Im Auftrag des Vorsitzenden der SPD-Bundestagsfraktion, Franz Müntefering ,MdB, teilte der Innenpolitische Sprecher der SPD-Bundestagsfraktion, Dr. Dieter Wiefelspütz, MdB folgendes mit:
"Ihr Anliegen, dass die vielen Opfer der deutschen Zivilbevölkerung in der damaligen Tschechoslowakei in würdiger Form zu bestatten sind, findet unsere Unterstützung. [...] Derzeit steht ein ergänzendes Kriegsgräberabkommen in Verhandlung und soll noch in diesem Jahr abgeschlossen werden. Danach werden auch Personen, die im Zusammenhang mit den Kriegsereignissen von 1939/45 auf tschechischem Boden ums Leben gekommen sind, erfasst. Auf dieser Grundlage wird sich der Volksbund auch der zivilen Opfer annehmen können".

In dem Schreiben des Rechtspolitischen Sprechers der Bundestagsfraktion BÜNDNIS 90/DIE GRÜNEN, Jerzy Montag, MdB, heißt es dazu:
"Die Entschließung der Sudetendeutschen Landsmannschaft Hessen habe ich genau gelesen. Besonders die Feststellung in der Entschließung, dass mit der Formulierung Ihres berechtigten Anliegens keine Anklage gegen das tschechische Volk erhoben werden soll, verdient Anerkennung. Ich bin im Rahmen einer Reise des Rechtsauschusses des Deutschen Bundestags in Prag und werde dabei versuchen, auch Ihr Anliegen bei der tschechischen Seite vorzutragen".

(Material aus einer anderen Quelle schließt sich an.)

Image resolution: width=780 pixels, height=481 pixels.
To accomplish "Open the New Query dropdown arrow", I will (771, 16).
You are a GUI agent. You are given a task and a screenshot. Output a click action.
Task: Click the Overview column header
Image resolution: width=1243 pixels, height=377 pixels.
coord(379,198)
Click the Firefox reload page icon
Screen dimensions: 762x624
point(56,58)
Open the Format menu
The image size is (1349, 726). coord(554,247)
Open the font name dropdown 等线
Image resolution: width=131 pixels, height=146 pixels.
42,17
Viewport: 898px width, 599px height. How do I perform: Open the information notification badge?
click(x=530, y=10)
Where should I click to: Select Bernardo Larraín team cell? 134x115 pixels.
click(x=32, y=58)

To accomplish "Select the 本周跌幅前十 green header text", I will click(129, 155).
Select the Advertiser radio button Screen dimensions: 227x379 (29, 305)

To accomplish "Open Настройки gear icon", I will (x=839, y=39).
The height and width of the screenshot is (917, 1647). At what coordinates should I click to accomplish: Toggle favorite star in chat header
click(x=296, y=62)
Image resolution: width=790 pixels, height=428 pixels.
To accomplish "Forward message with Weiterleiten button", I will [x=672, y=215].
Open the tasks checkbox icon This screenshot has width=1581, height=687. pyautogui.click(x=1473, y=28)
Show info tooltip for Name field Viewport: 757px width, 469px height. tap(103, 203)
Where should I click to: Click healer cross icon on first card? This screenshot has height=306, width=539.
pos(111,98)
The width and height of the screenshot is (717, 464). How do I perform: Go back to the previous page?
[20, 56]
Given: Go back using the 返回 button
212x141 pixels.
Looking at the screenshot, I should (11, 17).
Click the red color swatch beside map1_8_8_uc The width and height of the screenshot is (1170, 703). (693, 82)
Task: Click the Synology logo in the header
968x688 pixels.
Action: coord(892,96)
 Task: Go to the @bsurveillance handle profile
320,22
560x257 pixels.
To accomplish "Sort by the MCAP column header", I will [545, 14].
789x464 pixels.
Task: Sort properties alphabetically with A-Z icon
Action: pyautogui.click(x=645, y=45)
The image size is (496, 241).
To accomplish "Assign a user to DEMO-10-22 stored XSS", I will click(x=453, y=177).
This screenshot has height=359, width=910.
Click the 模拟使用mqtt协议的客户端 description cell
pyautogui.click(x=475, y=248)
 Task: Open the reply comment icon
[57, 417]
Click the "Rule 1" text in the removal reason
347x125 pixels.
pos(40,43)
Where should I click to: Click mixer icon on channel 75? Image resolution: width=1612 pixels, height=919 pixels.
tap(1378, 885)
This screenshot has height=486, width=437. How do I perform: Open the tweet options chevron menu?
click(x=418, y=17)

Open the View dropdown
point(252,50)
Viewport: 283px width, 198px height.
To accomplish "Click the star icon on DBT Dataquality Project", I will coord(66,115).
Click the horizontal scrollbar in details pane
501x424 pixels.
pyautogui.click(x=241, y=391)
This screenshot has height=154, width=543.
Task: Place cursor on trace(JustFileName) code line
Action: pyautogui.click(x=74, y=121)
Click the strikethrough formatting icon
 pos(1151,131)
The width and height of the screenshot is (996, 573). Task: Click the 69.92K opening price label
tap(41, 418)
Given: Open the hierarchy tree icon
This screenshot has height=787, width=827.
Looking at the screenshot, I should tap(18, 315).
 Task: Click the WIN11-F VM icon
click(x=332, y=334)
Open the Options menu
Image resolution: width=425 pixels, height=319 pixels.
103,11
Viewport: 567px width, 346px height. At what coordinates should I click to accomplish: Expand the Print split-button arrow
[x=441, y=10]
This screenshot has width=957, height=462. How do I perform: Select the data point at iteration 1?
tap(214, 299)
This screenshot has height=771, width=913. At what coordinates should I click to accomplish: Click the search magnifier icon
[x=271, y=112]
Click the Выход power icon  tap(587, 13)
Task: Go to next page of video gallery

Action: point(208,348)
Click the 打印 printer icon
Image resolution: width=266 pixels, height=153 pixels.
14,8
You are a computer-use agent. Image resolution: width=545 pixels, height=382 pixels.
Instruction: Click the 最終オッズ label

Der Innenpolitische Sprecher der FDP-Bundestagsfraktion, Dr. Max Stadler, MdB führte in seinen Antwortschreiben aus:
"Ich habe mich bei Herrn Staatsminister Martin Bury, dem Koordinator des deutsch- tschechischen Gesprächsforums, für eine wohlwollende Prüfung Ihres Anliegens eingesetzt".